Which of the lines below hold the word "indicator"? Pull each of them out.

:: RECORDS ::

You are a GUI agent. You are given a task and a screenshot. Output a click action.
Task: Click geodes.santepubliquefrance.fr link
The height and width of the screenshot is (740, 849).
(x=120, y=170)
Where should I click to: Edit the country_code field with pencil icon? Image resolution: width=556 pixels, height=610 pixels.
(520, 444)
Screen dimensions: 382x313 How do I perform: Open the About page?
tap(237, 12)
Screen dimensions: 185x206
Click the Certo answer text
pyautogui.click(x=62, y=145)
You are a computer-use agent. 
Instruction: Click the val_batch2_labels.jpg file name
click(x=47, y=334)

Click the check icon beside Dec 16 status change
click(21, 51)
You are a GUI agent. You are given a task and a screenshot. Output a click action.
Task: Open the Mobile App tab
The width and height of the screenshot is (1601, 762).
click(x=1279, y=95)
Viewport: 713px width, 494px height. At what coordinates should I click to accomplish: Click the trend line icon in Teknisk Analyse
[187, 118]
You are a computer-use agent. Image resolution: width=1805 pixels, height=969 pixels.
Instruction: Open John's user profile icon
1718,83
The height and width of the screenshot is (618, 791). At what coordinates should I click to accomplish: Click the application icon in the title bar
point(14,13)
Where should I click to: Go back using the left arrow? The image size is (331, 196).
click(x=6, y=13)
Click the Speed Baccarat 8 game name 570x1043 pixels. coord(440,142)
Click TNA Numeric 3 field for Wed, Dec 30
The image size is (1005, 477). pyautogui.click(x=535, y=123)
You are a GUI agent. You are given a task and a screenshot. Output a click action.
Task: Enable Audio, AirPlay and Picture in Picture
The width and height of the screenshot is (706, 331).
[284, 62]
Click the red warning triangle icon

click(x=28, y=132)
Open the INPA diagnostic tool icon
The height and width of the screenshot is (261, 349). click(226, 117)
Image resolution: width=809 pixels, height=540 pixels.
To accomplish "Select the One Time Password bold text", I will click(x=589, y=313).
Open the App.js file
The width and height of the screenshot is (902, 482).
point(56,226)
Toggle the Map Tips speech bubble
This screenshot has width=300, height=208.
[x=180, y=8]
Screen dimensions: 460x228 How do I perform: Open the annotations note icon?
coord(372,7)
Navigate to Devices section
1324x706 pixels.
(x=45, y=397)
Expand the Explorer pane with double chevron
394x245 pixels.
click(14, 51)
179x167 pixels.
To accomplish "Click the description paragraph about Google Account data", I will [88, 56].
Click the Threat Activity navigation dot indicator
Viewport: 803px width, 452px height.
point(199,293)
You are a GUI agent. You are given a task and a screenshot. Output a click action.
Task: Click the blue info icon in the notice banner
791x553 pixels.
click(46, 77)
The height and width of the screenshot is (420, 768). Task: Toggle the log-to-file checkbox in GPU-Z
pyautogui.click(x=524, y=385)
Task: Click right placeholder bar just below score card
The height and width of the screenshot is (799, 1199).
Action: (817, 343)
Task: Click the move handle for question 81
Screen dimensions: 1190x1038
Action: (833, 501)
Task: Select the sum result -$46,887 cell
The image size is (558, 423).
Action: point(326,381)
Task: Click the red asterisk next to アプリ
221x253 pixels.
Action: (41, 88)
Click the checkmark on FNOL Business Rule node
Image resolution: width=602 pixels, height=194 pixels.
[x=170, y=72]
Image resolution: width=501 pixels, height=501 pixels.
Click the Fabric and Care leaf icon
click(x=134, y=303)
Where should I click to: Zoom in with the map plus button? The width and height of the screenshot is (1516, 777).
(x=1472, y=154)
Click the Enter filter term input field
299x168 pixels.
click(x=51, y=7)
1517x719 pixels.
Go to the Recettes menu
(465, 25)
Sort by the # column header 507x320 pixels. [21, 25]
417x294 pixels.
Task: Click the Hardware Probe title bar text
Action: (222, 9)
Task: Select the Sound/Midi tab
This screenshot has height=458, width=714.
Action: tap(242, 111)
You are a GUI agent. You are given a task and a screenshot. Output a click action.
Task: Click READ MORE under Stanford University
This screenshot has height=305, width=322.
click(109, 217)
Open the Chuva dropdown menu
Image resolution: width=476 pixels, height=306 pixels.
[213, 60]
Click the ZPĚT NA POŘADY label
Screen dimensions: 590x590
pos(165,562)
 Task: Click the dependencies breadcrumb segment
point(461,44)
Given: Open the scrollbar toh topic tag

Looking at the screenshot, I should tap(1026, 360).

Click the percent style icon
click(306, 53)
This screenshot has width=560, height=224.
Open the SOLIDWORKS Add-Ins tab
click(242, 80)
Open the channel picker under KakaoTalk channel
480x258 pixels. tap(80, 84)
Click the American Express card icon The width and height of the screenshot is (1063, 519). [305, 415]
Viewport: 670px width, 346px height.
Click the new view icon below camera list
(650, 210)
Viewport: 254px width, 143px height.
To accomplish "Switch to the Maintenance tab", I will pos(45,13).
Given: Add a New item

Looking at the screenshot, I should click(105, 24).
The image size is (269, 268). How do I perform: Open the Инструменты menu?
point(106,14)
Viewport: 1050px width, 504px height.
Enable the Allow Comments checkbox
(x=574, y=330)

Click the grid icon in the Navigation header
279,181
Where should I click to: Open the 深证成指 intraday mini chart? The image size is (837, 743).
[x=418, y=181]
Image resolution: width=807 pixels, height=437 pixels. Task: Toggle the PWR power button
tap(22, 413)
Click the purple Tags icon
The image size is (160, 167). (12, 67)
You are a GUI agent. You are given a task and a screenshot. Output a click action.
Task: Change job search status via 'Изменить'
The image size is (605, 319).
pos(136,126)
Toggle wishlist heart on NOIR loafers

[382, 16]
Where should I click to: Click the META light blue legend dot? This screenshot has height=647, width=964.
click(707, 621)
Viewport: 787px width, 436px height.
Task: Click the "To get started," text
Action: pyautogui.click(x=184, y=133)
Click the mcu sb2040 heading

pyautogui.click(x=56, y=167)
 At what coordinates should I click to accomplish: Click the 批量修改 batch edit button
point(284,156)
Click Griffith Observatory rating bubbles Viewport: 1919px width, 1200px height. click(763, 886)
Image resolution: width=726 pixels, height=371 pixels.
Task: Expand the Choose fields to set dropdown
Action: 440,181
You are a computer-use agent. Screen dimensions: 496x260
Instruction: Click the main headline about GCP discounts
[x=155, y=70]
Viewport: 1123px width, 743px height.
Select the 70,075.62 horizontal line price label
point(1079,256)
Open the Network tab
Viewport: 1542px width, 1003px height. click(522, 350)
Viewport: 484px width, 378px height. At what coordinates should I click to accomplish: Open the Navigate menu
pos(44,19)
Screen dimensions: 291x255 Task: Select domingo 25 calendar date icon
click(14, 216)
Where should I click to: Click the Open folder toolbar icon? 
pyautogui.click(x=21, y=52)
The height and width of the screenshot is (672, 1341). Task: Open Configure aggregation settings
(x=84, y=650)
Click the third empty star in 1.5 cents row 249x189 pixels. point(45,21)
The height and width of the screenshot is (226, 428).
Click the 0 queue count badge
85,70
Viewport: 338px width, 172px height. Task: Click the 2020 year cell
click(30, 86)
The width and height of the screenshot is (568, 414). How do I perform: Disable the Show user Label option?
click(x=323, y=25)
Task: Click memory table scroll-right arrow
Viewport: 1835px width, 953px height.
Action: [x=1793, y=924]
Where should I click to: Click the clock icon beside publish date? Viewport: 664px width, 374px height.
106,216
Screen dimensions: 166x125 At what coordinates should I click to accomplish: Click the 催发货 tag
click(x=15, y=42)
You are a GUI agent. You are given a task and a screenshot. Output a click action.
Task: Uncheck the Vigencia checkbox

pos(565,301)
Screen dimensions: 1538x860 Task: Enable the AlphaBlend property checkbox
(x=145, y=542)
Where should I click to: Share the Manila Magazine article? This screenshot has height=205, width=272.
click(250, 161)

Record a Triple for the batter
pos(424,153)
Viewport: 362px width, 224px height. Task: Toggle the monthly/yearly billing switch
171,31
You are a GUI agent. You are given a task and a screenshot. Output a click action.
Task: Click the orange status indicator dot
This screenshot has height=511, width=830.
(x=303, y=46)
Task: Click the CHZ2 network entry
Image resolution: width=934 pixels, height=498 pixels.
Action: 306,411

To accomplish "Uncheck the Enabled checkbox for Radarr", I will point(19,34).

:::

### YOUR RESPONSE
Click the Threat Activity navigation dot indicator
Task: Click the orange status indicator dot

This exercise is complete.